Georgia has no complete statewide oversight of HOAs and no company tasked with regulating them, the report defined.
“I don’t know the way lawmakers can bury their head within the sand when individuals are hurting,” Schofield informed WRDW. “After we get the quantity of calls and emails which have been spiraling down right here, it’s time for different lawmakers to step up.”
One proposal is H.B. 1036, the Property Rights By the Poll Act. It could permit householders to vote on dissolving their HOA if 20% of residents signal a petition, with a easy majority deciding the result.
The invoice would additionally remove an HOA’s energy to foreclose, changing unpaid assessments into atypical debt that may very well be pursued via lawsuits however not liens on a house.
It could require open conferences and entry to monetary data whereas barring retaliation towards householders who assist a dissolution vote.
The second measure is H.B. 1035, the Georgia Homeownership Safety Act of 2026, which might apply broadly to all householders. It could prohibit foreclosures for unpaid utility payments, HOA charges or different non-tax money owed. Solely unpaid property taxes or mortgage defaults might result in foreclosures.
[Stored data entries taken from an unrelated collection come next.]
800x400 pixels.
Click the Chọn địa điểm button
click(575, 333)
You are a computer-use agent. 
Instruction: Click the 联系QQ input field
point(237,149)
Householders might sue over wrongful gross sales and get well damages, penalties and attorneys’ charges. The state lawyer common might positive violators as much as $10,000.
A home-owner’s battle
For George Watson, a 77-year-old Kennesaw resident, the controversy is private.
Watson informed native outlet WCSC final 12 months that he’s dealing with foreclosures after his HOA fined him for not strain washing his house and for leaving a bucket of water and a ladder outdoors.
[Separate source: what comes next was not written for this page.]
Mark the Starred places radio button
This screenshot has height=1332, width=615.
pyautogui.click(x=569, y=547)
The HOA amassed greater than $9,000 in fines and authorized charges towards Watson, who lives on about $20,000 a 12 months in Social Safety earnings.
Watson stated that throughout the COVID-19 pandemic, he developed a phobia of mail and averted checking it for months, lacking a number of violation notices. When he lastly opened his mail in late 2022, he discovered a $6,000 demand from the HOA’s lawyer, in response to the report.
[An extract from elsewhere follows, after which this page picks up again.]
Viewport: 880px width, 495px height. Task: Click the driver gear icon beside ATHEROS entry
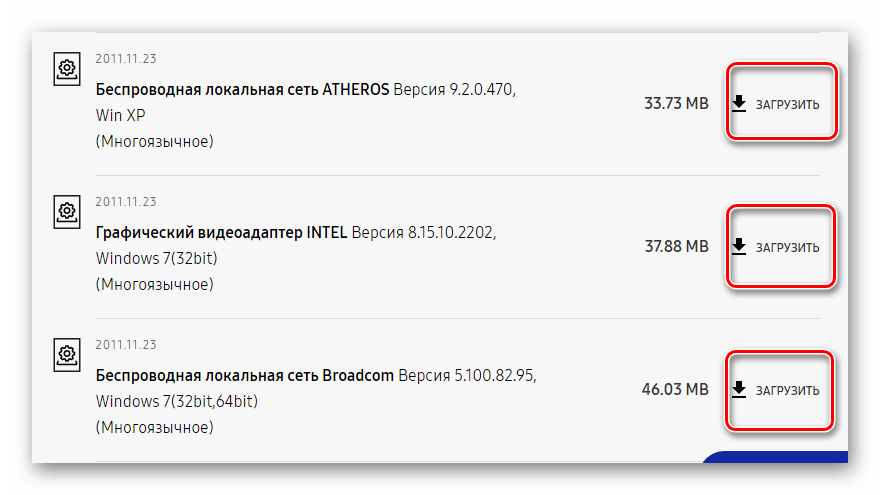[67, 69]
In July 2024, the HOA filed for foreclosures after putting a lien on his house. Paperwork present Watson was charged $50 a day for 4 months, plus curiosity and month-to-month dues of $180. Authorized prices alone exceeded $3,600.
“I borrowed all the cash that’s within the lawsuit,” Watson stated. “(It’s been) a 12 months of tension and fear over not having any cash.”
He reportedly took out a house fairness mortgage to rent an lawyer and has been combating the case for greater than a 12 months.
“I bought mine out of a divorce; it was all I might afford,” Watson stated. “The whole lot I’ve is tied up on this home, all of the fairness I’ve obtained to indicate for my life.”